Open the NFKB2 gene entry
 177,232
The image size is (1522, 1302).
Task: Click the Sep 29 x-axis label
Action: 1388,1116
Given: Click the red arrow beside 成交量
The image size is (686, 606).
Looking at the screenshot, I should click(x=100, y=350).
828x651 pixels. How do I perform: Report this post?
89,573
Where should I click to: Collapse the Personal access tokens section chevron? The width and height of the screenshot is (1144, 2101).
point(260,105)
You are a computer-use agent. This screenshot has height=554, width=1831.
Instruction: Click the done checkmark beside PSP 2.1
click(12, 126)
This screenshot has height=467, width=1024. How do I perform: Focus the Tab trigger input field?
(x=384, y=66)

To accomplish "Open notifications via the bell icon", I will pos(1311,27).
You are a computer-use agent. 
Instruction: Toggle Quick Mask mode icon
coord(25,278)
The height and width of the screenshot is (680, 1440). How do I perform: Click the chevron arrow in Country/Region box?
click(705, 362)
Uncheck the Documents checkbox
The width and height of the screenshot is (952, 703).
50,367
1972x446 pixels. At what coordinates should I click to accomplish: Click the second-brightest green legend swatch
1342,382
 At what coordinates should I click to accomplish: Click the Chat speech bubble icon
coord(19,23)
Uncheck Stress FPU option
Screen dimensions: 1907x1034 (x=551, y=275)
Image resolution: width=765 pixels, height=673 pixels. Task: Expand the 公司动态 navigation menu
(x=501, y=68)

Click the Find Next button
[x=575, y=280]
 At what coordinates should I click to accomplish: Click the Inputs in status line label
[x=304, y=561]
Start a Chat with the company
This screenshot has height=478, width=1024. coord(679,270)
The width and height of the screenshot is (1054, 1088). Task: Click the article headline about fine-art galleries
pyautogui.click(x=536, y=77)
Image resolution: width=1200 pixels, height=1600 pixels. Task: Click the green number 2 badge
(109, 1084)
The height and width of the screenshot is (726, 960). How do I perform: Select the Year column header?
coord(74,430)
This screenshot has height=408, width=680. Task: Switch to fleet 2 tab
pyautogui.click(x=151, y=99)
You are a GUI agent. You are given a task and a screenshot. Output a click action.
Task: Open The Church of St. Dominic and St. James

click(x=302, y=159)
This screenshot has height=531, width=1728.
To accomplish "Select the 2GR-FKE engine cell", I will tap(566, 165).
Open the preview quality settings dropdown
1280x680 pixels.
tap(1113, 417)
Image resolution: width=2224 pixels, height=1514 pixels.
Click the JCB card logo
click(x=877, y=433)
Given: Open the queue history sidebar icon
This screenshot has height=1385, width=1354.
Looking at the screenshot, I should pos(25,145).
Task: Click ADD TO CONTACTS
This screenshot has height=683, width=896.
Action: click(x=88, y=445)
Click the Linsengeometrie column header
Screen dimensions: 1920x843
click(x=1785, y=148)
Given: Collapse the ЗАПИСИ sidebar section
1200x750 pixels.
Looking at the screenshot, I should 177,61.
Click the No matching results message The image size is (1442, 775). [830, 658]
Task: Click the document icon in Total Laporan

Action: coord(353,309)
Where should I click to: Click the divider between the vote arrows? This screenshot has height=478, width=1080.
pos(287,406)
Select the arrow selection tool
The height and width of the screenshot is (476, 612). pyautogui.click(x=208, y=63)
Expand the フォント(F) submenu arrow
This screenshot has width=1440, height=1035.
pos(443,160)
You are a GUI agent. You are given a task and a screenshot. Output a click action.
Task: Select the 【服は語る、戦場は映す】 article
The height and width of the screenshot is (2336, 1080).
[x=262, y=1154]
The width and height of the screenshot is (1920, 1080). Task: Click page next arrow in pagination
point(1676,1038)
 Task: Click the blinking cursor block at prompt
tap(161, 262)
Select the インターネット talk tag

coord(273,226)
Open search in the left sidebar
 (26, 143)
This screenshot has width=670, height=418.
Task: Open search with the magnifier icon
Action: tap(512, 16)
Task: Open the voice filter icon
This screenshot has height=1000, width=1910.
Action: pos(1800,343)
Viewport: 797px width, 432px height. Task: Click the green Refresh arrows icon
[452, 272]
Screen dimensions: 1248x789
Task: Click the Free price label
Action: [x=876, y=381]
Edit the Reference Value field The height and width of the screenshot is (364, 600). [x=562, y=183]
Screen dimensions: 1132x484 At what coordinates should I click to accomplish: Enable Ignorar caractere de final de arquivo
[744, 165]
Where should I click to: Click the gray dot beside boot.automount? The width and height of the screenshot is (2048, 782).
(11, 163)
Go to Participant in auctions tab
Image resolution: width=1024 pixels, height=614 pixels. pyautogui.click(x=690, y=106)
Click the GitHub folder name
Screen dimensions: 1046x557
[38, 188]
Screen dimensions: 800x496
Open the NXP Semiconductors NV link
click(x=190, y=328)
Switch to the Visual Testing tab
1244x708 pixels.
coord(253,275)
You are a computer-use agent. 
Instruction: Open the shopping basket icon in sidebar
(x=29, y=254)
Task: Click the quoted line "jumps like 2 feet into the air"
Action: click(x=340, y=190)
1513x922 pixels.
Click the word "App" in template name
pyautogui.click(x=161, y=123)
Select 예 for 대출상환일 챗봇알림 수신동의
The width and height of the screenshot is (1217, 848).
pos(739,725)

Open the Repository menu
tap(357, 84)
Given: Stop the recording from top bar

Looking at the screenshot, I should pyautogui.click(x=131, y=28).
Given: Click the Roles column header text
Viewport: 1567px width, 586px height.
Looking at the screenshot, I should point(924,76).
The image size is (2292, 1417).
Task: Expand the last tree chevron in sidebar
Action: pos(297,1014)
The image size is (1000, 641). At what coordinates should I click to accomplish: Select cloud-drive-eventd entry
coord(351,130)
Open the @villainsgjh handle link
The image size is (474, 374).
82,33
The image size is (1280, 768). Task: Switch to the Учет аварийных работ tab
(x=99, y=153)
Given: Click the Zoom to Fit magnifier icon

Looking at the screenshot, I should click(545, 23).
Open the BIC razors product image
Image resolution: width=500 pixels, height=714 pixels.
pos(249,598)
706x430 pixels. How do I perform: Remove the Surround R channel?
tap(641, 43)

**Action item:** In the data above, retype exactly and only the lines between the one holding "This screenshot has height=408, width=680." and the one holding "Click the No", inclusive.

**Answer to this problem:**
This screenshot has height=408, width=680. Task: Switch to fleet 2 tab
pyautogui.click(x=151, y=99)
You are a GUI agent. You are given a task and a screenshot. Output a click action.
Task: Open The Church of St. Dominic and St. James

click(x=302, y=159)
This screenshot has height=531, width=1728.
To accomplish "Select the 2GR-FKE engine cell", I will tap(566, 165).
Open the preview quality settings dropdown
1280x680 pixels.
tap(1113, 417)
Image resolution: width=2224 pixels, height=1514 pixels.
Click the JCB card logo
click(x=877, y=433)
Given: Open the queue history sidebar icon
This screenshot has height=1385, width=1354.
Looking at the screenshot, I should pos(25,145).
Task: Click ADD TO CONTACTS
This screenshot has height=683, width=896.
Action: click(x=88, y=445)
Click the Linsengeometrie column header
Screen dimensions: 1920x843
click(x=1785, y=148)
Given: Collapse the ЗАПИСИ sidebar section
1200x750 pixels.
Looking at the screenshot, I should 177,61.
Click the No matching results message The image size is (1442, 775). [830, 658]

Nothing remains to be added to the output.